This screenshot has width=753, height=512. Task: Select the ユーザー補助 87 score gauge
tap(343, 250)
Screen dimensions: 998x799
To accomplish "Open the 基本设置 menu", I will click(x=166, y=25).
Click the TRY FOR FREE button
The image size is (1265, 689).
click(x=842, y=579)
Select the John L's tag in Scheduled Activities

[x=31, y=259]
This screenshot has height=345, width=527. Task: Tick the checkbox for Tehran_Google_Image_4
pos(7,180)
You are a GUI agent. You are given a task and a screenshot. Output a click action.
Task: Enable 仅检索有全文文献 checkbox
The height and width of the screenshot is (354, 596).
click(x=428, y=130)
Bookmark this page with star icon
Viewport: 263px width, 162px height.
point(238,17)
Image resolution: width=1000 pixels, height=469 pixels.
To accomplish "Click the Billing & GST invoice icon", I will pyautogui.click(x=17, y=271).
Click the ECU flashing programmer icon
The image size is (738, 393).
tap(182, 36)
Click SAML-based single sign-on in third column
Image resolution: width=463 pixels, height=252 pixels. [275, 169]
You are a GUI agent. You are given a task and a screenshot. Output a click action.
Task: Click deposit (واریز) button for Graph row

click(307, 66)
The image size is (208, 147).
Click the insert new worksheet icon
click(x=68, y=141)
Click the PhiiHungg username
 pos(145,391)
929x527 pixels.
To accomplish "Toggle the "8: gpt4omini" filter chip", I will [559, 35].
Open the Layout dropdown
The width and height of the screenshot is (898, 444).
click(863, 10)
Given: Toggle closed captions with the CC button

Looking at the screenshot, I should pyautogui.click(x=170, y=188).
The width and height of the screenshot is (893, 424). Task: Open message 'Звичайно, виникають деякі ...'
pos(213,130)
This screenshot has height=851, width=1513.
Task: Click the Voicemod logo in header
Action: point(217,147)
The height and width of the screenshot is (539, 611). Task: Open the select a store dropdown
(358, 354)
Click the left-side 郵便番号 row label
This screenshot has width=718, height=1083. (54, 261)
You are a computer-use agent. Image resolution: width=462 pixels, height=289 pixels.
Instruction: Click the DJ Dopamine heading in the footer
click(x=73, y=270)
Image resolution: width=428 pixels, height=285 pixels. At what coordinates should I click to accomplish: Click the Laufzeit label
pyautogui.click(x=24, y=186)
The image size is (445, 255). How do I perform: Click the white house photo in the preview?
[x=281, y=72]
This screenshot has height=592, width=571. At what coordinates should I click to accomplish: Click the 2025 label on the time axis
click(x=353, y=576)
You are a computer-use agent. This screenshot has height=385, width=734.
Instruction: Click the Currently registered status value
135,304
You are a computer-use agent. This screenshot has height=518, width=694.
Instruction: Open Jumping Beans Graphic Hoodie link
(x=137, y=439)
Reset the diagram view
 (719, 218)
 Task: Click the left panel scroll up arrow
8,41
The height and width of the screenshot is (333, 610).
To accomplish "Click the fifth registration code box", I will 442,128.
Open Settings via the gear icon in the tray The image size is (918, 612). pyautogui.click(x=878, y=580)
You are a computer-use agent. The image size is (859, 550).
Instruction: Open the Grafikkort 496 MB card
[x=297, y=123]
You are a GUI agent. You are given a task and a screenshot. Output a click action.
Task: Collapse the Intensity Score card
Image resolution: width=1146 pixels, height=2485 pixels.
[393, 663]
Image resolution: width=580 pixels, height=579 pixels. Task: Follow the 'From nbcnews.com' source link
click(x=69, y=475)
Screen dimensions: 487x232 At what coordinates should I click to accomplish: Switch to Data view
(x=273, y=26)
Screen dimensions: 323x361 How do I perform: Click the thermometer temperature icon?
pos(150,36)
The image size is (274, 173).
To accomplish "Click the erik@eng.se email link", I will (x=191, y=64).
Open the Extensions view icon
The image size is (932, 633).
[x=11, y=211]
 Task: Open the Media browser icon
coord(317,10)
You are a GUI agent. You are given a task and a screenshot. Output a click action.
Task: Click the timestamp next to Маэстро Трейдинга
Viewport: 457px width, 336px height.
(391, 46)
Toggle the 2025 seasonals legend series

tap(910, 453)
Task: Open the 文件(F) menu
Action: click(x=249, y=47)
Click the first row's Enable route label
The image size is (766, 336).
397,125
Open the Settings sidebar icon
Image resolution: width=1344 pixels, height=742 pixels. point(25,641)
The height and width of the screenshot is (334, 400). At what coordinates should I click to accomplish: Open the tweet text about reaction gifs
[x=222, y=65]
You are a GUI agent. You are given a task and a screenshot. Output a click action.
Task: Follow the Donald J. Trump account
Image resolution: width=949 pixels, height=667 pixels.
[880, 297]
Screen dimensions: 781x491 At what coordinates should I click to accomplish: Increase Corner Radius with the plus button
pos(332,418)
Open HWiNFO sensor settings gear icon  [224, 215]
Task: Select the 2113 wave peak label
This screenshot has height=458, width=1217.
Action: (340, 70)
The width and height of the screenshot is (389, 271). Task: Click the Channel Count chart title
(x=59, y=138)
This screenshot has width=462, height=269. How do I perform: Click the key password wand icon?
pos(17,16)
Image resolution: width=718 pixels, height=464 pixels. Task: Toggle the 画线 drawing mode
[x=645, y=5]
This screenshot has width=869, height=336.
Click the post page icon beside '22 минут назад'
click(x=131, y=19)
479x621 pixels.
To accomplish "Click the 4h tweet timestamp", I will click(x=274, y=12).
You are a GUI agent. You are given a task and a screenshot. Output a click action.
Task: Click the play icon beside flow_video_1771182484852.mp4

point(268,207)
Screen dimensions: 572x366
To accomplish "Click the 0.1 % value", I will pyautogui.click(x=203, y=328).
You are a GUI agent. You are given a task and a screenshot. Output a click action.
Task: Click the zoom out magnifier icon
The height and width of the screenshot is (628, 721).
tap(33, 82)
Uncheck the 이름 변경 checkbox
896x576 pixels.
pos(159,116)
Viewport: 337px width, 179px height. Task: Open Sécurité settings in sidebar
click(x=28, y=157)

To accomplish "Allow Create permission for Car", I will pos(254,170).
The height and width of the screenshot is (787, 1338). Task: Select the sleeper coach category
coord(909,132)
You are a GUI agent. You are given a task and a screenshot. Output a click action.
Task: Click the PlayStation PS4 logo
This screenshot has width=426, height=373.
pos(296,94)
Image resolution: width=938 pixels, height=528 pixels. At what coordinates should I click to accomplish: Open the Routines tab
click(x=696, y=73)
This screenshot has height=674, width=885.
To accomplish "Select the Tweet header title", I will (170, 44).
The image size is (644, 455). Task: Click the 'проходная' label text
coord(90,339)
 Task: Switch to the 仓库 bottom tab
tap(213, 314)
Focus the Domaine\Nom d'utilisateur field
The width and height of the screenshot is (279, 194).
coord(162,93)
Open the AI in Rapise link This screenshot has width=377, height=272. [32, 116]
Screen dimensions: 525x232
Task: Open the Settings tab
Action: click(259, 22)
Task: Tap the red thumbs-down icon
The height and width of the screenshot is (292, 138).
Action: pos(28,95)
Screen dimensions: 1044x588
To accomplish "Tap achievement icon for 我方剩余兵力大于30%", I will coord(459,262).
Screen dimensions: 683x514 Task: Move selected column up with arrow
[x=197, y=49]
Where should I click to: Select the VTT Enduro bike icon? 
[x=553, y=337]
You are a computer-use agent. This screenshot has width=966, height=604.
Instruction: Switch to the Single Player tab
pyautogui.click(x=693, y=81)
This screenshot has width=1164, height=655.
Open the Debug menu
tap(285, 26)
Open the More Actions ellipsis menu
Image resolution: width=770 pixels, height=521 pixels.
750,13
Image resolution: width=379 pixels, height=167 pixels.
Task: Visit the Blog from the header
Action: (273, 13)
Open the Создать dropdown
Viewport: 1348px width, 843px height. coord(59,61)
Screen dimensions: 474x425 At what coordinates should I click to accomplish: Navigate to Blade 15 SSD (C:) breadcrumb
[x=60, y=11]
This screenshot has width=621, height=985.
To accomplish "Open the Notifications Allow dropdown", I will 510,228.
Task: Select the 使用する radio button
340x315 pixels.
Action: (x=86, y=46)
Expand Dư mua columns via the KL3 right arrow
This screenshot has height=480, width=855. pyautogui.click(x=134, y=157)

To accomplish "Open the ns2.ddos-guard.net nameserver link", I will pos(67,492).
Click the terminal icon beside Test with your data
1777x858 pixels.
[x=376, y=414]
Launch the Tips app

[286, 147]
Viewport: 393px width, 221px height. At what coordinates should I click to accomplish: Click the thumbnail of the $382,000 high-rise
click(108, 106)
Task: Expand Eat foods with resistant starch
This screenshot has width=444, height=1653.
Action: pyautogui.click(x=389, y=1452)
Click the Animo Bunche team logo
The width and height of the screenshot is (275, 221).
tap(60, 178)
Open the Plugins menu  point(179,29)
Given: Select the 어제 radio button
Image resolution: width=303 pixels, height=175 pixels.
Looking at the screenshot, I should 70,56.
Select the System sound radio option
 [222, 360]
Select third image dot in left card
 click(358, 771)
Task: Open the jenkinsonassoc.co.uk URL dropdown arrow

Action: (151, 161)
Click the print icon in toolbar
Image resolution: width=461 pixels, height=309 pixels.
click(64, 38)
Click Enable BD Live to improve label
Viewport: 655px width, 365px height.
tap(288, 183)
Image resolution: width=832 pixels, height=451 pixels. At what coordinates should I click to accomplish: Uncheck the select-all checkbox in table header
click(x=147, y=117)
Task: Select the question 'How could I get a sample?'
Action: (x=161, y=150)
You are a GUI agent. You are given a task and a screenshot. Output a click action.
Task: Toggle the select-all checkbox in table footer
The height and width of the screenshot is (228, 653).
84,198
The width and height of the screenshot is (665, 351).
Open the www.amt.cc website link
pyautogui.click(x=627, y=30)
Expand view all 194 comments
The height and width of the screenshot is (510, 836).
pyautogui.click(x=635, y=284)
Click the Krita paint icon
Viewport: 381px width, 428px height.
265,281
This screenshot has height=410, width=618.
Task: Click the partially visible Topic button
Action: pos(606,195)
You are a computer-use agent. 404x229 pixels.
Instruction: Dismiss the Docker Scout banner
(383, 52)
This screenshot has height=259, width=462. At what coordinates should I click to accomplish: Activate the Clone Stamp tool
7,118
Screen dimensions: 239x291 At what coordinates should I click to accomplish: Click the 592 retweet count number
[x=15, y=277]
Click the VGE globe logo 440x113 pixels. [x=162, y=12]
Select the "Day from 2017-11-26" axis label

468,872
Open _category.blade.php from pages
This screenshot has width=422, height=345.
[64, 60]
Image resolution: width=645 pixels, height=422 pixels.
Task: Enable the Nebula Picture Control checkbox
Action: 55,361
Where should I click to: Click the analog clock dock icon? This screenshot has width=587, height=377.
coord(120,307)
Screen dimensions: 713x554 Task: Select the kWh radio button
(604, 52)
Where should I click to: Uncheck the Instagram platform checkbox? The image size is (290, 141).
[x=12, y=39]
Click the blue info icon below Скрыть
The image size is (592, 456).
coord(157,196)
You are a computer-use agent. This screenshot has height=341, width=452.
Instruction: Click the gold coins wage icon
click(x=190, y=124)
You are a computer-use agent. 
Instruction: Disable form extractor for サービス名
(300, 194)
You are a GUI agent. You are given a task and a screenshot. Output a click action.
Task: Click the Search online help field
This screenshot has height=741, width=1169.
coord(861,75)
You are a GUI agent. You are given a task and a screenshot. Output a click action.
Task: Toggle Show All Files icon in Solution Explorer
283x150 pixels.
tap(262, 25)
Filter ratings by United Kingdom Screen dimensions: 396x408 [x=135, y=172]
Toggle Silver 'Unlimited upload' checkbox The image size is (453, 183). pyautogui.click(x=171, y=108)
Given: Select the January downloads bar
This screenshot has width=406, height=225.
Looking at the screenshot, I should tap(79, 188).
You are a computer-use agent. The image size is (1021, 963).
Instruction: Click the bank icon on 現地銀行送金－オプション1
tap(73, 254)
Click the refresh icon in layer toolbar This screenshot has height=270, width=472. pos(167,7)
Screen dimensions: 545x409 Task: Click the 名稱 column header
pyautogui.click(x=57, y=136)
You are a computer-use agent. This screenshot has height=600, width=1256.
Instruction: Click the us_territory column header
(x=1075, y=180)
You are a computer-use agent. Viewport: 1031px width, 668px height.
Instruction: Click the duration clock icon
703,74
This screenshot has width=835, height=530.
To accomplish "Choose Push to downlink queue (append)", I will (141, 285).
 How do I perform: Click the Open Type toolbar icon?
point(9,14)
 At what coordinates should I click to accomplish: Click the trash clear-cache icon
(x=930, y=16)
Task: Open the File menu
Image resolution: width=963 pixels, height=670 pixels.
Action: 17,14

--- --- ---

• _ASSIGNMENT_
Reproduce exactly the first line of the listing and every line after it, through the one containing "Task: Enable 仅检索有全文文献 checkbox". Nothing else belongs in the output.

• _RESULT OF THIS TASK_
This screenshot has width=753, height=512. Task: Select the ユーザー補助 87 score gauge
tap(343, 250)
Screen dimensions: 998x799
To accomplish "Open the 基本设置 menu", I will click(x=166, y=25).
Click the TRY FOR FREE button
The image size is (1265, 689).
click(x=842, y=579)
Select the John L's tag in Scheduled Activities

[x=31, y=259]
This screenshot has height=345, width=527. Task: Tick the checkbox for Tehran_Google_Image_4
pos(7,180)
You are a GUI agent. You are given a task and a screenshot. Output a click action.
Task: Enable 仅检索有全文文献 checkbox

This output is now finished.